Pemprov DKI Pecat 78 Pejabat Pemakan Uang Suap

Sumber :
  • ANTARA FOTO/Widodo S. Jusuf

VIVA.co.id - Gubernur DKI Jakarta Basuki Tjahaja Purnama, atau Ahok meminta Kepala Dinas Perindustrian dan Energi DKI yang baru, Yuli Hartono, untuk mengungkap tindakan permainan dan penyelewengan yang telah menjadi tradisi di Satuan Kerja Perangkat Daerah (SKPD) Pemerintah Provinsi DKI yang mengurusi sektor energi di DKI itu.

Ahok mengatakan, setelah dilakukan evaluasi, Yuli menyodorkan sebanyak 78 nama pejabat di dinas itu yang dinilai merupakan 'pemain' dan biasa menyelewengkan anggaran.

Ahok mengatakan, Yuli baru menyodorkan nama-nama itu pada hari ini. Ahok mengaku mempercayai hasil evaluasi yang dilakukan oleh pejabat baru tersebut. 78 pejabat yang namanya dituliskan, dipastikan akan disingkirkan dari jabatannya di Dinas Perindustrian dan Energi.

"Saya tanya, berapa yang mau Anda pecat? Dia sodorkan 78 nama. Ya sudah, langsung saya paraf, kirim ke BKD (Badan Kepegawaian Daerah)," ujar Ahok di Balai Kota DKI, Selasa 15 September 2015.
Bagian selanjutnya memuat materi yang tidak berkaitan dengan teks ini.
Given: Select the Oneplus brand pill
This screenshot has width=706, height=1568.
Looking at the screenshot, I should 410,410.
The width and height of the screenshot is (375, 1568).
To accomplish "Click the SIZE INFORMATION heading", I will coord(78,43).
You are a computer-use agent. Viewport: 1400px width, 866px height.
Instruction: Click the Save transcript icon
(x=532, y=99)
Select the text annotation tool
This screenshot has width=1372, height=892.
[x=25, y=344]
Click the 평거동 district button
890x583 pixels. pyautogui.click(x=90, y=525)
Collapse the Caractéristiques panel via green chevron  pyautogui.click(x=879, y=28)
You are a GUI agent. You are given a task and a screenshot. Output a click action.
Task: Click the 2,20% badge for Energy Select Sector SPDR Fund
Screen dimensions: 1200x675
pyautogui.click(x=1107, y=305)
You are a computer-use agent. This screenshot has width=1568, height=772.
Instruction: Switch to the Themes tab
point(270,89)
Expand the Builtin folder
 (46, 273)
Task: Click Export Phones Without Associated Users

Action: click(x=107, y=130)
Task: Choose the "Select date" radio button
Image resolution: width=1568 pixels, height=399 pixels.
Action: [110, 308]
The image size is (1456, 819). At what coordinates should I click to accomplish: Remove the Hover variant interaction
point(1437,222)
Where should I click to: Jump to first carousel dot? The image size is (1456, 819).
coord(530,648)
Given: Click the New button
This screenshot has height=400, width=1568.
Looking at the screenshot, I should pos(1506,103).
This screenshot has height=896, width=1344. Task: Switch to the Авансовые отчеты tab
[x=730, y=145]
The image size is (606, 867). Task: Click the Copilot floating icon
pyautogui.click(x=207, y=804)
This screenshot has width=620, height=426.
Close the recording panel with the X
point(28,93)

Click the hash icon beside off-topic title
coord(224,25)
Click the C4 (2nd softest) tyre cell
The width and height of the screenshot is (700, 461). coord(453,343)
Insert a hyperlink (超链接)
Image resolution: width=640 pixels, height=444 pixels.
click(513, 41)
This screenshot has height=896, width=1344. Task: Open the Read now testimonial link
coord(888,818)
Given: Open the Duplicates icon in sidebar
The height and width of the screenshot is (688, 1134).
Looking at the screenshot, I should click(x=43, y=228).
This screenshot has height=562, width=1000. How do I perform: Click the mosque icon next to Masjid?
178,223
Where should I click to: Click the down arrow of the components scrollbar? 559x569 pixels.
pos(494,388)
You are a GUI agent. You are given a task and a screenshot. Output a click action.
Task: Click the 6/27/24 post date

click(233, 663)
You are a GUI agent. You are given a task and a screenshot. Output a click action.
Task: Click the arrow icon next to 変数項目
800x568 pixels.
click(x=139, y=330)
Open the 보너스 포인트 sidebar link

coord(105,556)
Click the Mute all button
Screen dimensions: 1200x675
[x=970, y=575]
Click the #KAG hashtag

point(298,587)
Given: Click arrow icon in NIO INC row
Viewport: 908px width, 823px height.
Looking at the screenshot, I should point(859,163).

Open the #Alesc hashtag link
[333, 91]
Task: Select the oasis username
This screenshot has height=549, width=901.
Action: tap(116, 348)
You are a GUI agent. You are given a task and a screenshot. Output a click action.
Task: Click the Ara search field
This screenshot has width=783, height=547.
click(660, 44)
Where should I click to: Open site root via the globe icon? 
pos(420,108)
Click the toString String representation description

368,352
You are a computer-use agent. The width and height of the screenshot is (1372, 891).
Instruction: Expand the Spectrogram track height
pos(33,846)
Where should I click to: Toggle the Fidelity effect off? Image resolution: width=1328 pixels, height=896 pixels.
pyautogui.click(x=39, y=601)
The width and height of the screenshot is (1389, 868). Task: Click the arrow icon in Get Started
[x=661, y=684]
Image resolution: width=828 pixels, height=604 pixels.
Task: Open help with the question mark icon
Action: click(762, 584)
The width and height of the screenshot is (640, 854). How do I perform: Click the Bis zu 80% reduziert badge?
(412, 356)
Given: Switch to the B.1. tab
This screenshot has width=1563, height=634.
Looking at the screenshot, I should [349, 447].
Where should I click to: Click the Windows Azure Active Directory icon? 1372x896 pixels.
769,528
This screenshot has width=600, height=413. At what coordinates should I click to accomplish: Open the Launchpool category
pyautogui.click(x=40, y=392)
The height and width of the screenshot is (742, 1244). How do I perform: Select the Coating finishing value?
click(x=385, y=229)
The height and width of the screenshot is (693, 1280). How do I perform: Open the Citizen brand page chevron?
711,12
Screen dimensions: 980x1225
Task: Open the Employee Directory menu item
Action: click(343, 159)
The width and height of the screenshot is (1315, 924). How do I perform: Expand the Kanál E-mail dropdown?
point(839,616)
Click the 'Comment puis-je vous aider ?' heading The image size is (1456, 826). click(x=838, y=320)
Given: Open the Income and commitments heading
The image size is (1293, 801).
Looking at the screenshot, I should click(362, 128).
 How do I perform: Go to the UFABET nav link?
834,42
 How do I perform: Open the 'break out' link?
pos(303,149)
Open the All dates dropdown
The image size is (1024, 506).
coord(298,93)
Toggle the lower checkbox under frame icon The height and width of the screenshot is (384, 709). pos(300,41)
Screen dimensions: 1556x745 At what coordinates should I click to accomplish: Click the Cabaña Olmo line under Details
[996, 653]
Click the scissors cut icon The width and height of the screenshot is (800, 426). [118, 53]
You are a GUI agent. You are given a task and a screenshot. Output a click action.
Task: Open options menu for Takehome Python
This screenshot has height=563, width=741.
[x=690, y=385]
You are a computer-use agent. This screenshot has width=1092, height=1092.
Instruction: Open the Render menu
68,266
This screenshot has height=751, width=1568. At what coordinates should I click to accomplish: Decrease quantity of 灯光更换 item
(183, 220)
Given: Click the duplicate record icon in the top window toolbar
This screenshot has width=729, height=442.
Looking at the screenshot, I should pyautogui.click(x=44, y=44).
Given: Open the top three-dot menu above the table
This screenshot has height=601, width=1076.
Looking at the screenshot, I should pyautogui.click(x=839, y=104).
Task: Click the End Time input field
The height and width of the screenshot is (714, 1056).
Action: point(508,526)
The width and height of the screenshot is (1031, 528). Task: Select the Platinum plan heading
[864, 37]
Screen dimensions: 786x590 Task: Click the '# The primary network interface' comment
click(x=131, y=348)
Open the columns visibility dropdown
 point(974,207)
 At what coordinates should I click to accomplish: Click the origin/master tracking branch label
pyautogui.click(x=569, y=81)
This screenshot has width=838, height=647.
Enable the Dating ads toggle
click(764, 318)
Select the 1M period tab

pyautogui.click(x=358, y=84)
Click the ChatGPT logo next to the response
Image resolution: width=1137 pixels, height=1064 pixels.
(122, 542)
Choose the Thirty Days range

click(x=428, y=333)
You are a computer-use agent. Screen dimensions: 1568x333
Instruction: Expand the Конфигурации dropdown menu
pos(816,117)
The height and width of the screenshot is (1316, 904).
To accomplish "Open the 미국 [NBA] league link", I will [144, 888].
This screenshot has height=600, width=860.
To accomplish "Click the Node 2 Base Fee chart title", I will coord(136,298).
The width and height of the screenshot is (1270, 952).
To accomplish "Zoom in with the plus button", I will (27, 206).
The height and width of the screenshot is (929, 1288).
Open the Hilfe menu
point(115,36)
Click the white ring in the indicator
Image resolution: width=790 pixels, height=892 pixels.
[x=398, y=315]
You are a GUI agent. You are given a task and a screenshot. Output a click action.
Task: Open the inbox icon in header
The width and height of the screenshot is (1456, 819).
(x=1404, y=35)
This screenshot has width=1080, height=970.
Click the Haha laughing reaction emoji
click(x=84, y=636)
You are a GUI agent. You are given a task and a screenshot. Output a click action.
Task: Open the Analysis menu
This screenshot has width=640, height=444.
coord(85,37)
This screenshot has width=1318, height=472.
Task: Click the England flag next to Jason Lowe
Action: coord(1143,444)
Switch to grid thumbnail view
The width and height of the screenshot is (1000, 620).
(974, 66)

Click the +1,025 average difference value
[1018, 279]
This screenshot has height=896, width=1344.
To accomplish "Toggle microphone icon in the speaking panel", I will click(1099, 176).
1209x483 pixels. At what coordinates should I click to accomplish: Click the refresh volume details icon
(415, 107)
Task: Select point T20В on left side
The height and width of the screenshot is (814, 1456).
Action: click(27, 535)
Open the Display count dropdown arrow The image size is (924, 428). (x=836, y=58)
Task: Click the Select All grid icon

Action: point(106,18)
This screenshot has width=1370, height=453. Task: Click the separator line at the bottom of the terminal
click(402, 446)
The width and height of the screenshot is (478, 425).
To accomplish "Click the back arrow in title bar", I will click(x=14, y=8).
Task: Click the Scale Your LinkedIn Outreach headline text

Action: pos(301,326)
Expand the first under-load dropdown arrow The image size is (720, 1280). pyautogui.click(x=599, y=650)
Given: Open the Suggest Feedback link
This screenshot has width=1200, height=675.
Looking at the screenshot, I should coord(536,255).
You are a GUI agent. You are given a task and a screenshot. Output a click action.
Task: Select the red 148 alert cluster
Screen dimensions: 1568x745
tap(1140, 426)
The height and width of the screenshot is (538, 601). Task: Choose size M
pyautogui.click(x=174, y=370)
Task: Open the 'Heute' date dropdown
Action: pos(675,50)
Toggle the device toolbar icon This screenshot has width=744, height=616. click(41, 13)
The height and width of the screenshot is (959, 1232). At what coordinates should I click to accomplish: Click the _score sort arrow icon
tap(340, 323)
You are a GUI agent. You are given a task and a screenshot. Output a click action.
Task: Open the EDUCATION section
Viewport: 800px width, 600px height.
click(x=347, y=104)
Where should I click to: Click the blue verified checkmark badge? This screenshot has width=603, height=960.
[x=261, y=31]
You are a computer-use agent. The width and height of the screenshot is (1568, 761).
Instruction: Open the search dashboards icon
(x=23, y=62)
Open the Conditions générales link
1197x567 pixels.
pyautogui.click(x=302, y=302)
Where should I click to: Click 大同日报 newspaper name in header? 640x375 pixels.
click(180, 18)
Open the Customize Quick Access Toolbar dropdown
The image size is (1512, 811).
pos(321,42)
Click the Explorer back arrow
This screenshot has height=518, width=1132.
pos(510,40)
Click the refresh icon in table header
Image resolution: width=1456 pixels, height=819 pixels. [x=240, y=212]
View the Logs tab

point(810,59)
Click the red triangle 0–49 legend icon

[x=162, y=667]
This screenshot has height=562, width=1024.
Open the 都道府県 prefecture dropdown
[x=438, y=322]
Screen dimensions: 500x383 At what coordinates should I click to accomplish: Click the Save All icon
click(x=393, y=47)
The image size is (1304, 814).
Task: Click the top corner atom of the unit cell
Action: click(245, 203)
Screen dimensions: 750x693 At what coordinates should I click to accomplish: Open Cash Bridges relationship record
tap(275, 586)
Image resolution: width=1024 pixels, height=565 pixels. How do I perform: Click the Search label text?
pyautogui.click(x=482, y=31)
Ahok mengatakan, cara terbaik bagi dia untuk memperbaiki kinerja Pemerintah Provinsi DKI adalah dengan cara menyingkirkan pejabat yang dinilai memiliki kinerja buruk dan terindikasi menyelewengkan anggaran.

Selama hampir 10 bulan menjabat sebagai gubernur, Ahok mengatakan, melalui berbagai perombakan pejabat yang dilakukannya, ia telah mendemosi, atau mencopot tak kurang dari 2.500 pejabat dari jabatannya, serta memecat 120 orang pejabat.

Ahok mengatakan, pejabat yang ia pecat rata-rata adalah pejabat yang terbukti menerima suap. "Kamu cuma terima suap Rp1,5 juta pun saya pecat," ujar Ahok.

Meski demikian, Ahok mengatakan, pejabat yang terbukti menyelewengkan anggaran dan membangkang dengan berkali-kali tidak mematuhi perintah yang diberikan kepadanya pun dipastikannya akan ia pecat.

Ahok mencontohkan, janji kampanyenya untuk mengeruk sampah di Kali Cipinang di wilayah Kelurahan Kampung Dukuh dan Kampung Rambutan yang dikeluhkan warga, telah selama 30 tahun tidak pernah diangkut.

Selama dua tahun menjabat sebagai wakil gubernur dan hampir satu tahun menjabat sebagai gubernur, Ahok mengatakan, janji tersebut belum terealisasi. Ahok menampik ia melupakan janji kampanyenya.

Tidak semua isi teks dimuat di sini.